🤖 AI Summary
Existing large-scale systems face challenges including poor cross-domain collaboration, weak dynamic adaptability, and inefficient human–machine interaction. To address these, this paper proposes a large language model (LLM)-enhanced hierarchical heterogeneous holon architecture for adaptive, human-centered systems of systems (SoS). Methodologically, it introduces four specialized holon types—supervisory, planning, task, and resource—organized within a three-layer structure (reasoning, communication, and capability), with LLMs deeply embedded in the reasoning layer for autonomous decision-making and real-time reconfiguration. The architecture is validated in a 3D urban traffic simulation, demonstrating scalability and sub-100-ms response latency.
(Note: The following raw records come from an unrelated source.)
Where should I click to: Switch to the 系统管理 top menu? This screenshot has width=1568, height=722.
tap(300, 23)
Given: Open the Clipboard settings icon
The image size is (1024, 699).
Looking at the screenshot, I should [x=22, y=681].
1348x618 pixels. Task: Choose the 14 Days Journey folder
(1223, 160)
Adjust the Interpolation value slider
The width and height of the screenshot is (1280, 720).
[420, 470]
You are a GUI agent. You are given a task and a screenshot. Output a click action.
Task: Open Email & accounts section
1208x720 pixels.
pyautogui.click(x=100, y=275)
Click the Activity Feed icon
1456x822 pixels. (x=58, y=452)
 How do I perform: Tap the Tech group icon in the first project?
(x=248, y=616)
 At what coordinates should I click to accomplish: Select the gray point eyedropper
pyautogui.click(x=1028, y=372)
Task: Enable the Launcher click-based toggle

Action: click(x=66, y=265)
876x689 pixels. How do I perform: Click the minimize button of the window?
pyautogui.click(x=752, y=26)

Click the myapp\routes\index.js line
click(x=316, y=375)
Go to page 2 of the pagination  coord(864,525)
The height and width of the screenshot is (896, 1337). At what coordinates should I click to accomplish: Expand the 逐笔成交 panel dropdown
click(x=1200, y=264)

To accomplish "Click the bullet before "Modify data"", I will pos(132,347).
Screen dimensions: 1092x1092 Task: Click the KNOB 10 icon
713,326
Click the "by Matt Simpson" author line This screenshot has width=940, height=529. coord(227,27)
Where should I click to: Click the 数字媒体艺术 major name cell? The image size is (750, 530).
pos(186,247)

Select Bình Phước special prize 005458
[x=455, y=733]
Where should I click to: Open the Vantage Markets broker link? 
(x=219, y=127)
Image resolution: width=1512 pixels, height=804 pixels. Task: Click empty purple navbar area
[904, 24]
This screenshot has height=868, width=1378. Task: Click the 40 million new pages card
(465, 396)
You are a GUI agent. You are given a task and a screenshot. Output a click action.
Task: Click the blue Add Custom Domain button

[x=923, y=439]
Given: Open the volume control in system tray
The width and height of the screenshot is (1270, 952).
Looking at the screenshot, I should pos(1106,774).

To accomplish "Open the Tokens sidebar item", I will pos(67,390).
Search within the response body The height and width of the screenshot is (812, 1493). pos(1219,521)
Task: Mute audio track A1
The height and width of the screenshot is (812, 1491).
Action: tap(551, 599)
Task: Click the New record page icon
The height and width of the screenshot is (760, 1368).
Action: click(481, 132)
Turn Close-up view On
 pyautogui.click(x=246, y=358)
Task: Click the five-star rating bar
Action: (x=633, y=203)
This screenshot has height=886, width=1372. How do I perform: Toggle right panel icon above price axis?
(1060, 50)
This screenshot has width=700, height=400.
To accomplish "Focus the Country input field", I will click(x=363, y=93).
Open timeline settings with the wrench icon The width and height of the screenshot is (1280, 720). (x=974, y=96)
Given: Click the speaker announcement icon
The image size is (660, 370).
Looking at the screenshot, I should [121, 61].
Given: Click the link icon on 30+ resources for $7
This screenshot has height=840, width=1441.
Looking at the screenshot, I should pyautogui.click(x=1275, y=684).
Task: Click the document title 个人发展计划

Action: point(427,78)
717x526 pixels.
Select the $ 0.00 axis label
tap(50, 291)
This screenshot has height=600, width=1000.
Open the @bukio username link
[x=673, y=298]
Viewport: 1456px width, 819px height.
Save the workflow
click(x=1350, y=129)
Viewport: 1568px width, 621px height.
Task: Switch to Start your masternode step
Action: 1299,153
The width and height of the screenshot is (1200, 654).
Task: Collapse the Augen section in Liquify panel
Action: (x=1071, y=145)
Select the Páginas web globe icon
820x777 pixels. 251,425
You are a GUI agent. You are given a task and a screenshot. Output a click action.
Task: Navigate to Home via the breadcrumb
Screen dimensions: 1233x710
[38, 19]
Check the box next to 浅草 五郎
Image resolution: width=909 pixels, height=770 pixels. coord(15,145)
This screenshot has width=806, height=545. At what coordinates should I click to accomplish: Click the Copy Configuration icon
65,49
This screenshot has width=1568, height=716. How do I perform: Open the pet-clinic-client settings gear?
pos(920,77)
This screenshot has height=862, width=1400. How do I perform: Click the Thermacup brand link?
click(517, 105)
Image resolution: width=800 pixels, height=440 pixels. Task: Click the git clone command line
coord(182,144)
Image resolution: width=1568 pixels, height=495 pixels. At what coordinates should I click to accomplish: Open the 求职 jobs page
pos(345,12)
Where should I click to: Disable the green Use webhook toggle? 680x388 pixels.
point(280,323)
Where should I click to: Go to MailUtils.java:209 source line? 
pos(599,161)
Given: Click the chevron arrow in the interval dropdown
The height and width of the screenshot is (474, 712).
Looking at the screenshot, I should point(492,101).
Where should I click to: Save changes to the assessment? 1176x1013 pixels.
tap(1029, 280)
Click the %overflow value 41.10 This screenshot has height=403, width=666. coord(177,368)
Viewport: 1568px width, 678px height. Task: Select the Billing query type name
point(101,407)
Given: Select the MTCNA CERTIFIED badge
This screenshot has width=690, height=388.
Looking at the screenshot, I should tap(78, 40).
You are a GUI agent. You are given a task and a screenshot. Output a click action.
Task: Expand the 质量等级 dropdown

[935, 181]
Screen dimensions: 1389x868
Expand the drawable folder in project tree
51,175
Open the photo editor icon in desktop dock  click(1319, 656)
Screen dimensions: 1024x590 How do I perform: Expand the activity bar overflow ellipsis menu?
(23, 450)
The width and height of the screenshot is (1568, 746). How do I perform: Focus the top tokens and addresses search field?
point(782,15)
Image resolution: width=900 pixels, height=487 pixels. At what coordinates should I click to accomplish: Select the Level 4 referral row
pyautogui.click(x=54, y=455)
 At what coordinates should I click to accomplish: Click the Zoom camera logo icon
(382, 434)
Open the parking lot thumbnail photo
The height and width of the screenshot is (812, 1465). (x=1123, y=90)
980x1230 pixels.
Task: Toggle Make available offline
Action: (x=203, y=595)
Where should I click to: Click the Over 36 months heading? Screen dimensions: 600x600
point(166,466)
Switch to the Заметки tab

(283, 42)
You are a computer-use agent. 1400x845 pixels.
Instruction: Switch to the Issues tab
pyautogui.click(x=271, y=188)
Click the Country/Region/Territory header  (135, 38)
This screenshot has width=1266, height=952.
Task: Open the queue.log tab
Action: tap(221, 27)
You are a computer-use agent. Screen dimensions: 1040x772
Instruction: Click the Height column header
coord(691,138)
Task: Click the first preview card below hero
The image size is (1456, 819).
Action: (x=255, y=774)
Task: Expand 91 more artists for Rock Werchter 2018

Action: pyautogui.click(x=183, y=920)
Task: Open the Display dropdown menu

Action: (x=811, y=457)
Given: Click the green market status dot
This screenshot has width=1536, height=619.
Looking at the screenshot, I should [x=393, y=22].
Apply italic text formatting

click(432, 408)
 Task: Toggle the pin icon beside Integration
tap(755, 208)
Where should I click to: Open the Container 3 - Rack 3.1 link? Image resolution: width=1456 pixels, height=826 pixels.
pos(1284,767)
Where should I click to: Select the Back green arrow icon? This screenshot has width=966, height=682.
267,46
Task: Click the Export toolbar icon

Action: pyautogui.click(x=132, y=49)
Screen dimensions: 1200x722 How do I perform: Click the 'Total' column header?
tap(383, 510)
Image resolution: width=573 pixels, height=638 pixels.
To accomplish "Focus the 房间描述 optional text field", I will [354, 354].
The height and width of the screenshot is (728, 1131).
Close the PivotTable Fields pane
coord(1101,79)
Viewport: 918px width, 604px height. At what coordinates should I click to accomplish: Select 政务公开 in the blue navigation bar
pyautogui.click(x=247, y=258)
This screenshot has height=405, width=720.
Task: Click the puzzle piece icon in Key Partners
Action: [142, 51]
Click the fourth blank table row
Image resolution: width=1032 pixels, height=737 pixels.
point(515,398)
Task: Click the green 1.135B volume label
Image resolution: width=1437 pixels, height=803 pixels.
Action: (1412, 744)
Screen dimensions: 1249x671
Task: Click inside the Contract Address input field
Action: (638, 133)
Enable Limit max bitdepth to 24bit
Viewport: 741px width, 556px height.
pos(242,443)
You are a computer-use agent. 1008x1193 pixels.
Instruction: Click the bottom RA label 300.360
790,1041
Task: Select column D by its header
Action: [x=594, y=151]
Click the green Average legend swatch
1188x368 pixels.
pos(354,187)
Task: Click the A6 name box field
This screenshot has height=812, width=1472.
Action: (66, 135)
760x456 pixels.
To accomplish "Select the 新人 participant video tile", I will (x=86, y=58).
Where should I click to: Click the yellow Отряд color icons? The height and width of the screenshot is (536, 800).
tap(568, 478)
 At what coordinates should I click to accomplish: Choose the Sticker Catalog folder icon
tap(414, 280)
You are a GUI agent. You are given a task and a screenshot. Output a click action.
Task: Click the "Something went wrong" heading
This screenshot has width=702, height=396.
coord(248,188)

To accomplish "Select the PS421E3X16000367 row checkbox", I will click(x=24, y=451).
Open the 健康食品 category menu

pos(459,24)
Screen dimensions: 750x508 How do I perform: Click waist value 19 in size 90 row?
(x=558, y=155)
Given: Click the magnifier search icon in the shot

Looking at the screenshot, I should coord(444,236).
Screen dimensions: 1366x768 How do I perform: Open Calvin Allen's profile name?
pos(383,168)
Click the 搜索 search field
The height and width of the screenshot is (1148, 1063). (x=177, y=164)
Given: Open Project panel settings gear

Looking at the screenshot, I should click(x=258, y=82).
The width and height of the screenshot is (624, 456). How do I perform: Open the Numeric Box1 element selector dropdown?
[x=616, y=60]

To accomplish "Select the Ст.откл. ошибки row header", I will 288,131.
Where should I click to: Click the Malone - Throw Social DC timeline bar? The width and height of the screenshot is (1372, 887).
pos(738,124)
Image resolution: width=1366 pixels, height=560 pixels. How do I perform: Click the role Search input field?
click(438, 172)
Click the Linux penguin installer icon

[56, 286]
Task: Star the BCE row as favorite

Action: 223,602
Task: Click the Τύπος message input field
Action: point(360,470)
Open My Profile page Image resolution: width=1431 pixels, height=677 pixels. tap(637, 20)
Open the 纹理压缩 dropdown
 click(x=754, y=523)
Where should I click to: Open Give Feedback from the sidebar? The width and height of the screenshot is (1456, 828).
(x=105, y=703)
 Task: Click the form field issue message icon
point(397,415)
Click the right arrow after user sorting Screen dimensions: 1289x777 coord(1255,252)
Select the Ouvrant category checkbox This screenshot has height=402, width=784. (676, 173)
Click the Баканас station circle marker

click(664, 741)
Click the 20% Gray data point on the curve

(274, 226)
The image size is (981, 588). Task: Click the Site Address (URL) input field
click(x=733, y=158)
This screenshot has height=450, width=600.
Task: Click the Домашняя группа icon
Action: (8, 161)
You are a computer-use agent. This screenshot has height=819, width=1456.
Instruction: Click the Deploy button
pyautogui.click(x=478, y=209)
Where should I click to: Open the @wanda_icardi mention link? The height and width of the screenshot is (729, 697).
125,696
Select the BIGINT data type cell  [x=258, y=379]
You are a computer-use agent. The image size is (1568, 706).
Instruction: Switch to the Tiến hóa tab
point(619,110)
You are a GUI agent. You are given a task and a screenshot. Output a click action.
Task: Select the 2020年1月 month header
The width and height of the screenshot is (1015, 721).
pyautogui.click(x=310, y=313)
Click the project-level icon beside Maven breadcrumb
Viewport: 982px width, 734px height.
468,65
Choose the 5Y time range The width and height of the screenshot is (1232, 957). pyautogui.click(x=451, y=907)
Furthermore, the work defines quantifiable metrics for efficiency and scalability, enabling both simulation-based optimization and practical deployment.
📝 Abstract
As modern system of systems (SoS) become increasingly adaptive and human centred, traditional architectures often struggle to support interoperability, reconfigurability, and effective human system interaction. This paper addresses these challenges by advancing the state of the art holonic architecture for SoS, offering two main contributions to support these adaptive needs. First, we propose a layered architecture for holons, which includes reasoning, communication, and capabilities layers. This design facilitates seamless interoperability among heterogeneous constituent systems by improving data exchange and integration. Second, inspired by principles of intelligent manufacturing, we introduce specialised holons namely, supervisor, planner, task, and resource holons aimed at enhancing the adaptability and reconfigurability of SoS. These specialised holons utilise large language models within their reasoning layers to support decision making and ensure real time adaptability. We demonstrate our approach through a 3D mobility case study focused on smart city transportation, showcasing its potential for managing complex, multimodal SoS environments. Additionally, we propose evaluation methods to assess the architecture efficiency and scalability,laying the groundwork for future empirical validations through simulations and real world implementations.